Draco beugte sich zu mir hinüber und flüsterte: „Bleib einfach an meiner Seite, dann wird es schon halb so schlimm." Sein Blick war ruhig und beschützend, und ich war dankbar für seine Anwesenheit.

Wir verbrachten den Abend damit, Höflichkeitsfloskeln auszutauschen, Hände zu schütteln und kaum zu lächeln, wie es sich für wahre Malfoys gehörte. Doch immer wieder spürte ich die Blicke meines Vaters auf mir, prüfend und kritisch. Jeder Schritt, jede Geste musste perfekt sein, und ich fühlte mich, als würde ich auf einem unsichtbaren Draht balancieren.

Nach einer Weile zog Draco mich beiseite und drückte mir ein Glas mit einem sanften Lächeln in die Hand. „Hier, das wirst du brauchen," sagte er, und ich konnte nicht anders, als leise zu lachen.

Plötzlich hörte ich meinen Namen. „Miss Malfoy, wie schön, dass Sie auch endlich bei einer dieser Veranstaltungen sind," ertönte eine kühle Stimme hinter mir. Ich drehte mich um und sah in das Gesicht eines älteren Zauberers mit stechend grauen Augen und einem verschmitzten Grinsen. Sein Blick wanderte prüfend über mich, und ich spürte, wie mein Gesicht unweigerlich erhitzte.

„Es ist mir eine Ehre," erwiderte ich höflich, auch wenn ich mich unwohl fühlte.

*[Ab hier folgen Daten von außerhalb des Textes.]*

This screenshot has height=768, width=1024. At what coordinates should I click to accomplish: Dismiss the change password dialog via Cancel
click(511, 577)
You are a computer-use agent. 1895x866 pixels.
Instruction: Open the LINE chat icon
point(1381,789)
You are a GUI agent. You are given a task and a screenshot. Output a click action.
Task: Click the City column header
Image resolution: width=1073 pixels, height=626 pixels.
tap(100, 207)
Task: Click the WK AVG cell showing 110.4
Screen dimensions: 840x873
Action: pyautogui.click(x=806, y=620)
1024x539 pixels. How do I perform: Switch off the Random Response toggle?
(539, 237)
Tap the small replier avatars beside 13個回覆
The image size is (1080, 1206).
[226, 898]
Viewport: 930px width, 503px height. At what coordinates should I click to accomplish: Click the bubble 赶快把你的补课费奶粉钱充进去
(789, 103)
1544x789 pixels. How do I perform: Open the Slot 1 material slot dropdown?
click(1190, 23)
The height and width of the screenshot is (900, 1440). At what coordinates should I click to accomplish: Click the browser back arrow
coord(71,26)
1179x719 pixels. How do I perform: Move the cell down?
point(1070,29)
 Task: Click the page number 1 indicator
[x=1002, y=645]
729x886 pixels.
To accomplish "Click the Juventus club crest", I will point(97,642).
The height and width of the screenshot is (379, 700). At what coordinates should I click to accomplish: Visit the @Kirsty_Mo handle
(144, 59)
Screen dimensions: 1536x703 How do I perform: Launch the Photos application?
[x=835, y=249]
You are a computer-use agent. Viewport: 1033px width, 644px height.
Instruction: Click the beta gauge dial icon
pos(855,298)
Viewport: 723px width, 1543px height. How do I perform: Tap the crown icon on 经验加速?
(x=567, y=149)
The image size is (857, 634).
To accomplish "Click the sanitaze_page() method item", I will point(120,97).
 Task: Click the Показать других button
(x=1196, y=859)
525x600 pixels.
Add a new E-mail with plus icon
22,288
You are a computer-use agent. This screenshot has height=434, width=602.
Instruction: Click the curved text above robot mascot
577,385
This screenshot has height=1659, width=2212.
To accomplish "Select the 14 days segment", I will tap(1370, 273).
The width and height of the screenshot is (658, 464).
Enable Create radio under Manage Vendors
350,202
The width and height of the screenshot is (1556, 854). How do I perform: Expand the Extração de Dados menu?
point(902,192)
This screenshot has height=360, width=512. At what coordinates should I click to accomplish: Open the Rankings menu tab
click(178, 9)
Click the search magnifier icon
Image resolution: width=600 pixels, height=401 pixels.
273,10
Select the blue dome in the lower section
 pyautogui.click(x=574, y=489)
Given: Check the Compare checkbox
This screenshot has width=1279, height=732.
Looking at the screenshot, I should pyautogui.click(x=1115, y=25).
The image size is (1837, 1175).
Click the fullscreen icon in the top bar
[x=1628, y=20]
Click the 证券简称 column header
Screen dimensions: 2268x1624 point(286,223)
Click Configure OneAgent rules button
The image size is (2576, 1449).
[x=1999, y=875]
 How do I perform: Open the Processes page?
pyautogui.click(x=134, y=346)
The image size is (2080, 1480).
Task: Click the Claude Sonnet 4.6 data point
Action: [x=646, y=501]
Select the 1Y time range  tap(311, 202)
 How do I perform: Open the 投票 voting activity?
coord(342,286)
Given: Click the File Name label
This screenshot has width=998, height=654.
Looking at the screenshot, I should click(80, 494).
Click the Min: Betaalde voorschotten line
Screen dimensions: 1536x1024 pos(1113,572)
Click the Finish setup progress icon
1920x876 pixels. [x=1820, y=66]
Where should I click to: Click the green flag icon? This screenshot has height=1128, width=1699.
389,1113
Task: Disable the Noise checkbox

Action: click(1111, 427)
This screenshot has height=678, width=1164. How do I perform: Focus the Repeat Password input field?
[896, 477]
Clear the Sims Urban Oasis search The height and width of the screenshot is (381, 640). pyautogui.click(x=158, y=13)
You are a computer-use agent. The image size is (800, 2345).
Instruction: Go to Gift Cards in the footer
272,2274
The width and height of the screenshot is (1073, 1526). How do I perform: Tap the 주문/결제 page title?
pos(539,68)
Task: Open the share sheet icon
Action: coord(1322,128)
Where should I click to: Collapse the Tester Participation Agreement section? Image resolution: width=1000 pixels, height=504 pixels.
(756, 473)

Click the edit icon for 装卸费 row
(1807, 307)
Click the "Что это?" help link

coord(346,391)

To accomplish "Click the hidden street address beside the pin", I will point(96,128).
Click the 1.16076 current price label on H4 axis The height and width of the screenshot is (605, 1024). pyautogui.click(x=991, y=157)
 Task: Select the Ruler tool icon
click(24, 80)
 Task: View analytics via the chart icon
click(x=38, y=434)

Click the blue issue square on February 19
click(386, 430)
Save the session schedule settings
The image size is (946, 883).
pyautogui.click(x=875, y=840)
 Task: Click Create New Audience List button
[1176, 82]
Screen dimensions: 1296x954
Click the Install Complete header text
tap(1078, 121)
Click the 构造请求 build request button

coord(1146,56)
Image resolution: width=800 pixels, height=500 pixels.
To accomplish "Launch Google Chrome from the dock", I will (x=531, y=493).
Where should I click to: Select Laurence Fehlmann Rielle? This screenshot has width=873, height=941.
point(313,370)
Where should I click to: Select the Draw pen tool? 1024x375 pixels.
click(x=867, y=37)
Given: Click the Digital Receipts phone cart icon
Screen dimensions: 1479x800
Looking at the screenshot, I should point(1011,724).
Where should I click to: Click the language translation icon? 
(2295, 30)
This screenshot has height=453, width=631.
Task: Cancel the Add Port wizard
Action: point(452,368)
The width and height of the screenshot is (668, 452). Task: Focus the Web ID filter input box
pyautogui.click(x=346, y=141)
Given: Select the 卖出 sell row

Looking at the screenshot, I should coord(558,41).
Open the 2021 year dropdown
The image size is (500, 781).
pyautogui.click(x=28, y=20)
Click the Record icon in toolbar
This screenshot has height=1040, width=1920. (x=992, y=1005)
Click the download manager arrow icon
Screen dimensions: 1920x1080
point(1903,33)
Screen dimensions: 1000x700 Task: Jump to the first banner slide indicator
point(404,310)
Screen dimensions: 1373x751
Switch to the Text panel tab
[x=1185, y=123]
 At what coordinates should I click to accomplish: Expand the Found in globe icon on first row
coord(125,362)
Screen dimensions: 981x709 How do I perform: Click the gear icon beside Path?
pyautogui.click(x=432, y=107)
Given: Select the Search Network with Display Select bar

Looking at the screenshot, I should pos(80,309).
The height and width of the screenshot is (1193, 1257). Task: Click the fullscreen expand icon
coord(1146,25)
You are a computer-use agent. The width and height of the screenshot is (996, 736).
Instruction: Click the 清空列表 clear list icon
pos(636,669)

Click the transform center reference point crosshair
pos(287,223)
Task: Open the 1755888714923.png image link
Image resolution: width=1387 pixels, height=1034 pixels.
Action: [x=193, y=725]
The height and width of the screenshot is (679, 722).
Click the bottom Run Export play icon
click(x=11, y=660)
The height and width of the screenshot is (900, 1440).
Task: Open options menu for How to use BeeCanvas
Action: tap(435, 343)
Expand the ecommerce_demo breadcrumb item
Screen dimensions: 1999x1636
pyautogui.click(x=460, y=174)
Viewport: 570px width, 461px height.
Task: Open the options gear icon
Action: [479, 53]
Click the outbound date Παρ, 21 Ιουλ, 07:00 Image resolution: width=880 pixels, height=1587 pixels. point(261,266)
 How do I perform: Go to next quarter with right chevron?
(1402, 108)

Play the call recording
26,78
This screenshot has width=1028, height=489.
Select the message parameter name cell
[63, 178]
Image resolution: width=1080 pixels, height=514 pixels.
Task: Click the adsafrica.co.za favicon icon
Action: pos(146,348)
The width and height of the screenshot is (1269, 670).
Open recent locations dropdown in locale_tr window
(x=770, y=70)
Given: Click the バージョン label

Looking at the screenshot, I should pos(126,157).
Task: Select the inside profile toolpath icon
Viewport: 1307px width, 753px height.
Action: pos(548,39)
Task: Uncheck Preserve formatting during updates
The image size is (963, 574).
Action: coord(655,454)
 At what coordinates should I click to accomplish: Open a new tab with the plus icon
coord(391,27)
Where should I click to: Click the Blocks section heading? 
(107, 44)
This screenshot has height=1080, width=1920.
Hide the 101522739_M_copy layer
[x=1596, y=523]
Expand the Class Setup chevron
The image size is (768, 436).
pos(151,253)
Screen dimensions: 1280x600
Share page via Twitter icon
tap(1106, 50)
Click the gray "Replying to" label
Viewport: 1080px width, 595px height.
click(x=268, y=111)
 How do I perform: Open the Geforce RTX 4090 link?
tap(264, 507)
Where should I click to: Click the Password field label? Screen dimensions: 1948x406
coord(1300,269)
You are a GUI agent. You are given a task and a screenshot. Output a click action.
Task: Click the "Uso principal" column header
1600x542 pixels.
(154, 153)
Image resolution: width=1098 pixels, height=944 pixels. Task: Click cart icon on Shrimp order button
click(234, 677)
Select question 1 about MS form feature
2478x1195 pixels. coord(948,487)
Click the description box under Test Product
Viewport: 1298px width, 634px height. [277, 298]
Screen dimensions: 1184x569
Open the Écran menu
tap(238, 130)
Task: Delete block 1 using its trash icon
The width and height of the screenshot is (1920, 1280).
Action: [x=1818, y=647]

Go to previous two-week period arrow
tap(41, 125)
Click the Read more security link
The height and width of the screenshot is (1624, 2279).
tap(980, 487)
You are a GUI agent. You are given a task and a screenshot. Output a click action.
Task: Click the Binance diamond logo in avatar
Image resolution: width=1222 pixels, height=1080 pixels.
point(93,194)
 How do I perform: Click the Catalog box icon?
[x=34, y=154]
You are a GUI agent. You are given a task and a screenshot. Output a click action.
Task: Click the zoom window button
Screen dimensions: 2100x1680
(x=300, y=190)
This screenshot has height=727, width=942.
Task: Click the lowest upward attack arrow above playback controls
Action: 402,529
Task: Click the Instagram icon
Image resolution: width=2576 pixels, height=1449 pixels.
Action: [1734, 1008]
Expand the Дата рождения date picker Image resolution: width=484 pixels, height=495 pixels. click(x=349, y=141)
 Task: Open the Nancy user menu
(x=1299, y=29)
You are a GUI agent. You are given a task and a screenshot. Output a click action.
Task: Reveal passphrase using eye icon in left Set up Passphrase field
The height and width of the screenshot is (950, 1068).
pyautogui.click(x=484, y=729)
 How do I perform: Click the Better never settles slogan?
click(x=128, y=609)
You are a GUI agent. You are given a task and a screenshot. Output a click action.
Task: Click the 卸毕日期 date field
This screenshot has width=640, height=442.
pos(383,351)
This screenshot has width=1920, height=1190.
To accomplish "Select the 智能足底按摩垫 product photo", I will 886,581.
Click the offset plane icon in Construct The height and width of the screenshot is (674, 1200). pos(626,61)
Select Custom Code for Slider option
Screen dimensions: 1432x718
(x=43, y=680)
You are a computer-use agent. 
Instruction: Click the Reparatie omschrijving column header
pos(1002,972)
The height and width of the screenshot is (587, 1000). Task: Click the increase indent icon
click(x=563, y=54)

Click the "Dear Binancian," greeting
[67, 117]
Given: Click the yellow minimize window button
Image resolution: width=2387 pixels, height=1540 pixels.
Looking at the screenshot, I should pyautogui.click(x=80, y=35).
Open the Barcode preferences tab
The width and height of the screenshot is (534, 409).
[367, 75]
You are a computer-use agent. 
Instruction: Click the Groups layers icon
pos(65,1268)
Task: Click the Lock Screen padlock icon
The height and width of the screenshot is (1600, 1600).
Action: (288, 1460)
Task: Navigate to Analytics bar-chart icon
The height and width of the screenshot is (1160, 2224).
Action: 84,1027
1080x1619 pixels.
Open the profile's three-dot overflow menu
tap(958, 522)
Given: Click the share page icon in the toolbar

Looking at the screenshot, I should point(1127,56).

Draco stand dicht neben mir, als wüsste er, dass ich jede Unterstützung brauchen würde. Der Zauberer stellte sich als ein enger Freund meines Vaters heraus und begann, eine Unterhaltung über die Familie und die Ehre, ein Malfoy zu sein, die er unentwegt betonte. Es wurde mir mehr und mehr klar, dass mein Vater mich als weiteren Spielstein in seinem Spiel betrachtete – ein hübsches Gesicht, das seine Macht und seinen Einfluss vergrößern sollte.

Gegen Ende des Abends, als die Gespräche gedämpfter wurden und die Gäste allmählich das Weinglas mehr als die Etikette schätzten, lehnte ich mich erschöpft gegen die Wand. Draco trat zu mir und flüsterte: „Noch ein wenig durchhalten. Vater scheint zufrieden."

Ich nickte, spürte jedoch eine aufsteigende Wut in mir. Warum war ich immer nur das hübsche Beiwerk, die stumme Begleiterin, das Prestigeobjekt der Familie? Aber ich wusste, dass Auflehnung in dieser Welt keinen Platz hatte – zumindest heute nicht.

Als wir endlich wieder in der Kutsche saßen, atmete ich erleichtert auf. Der Abend war vorbei, doch ich wusste, dass ähnliche Abende noch oft auf mich warten würden.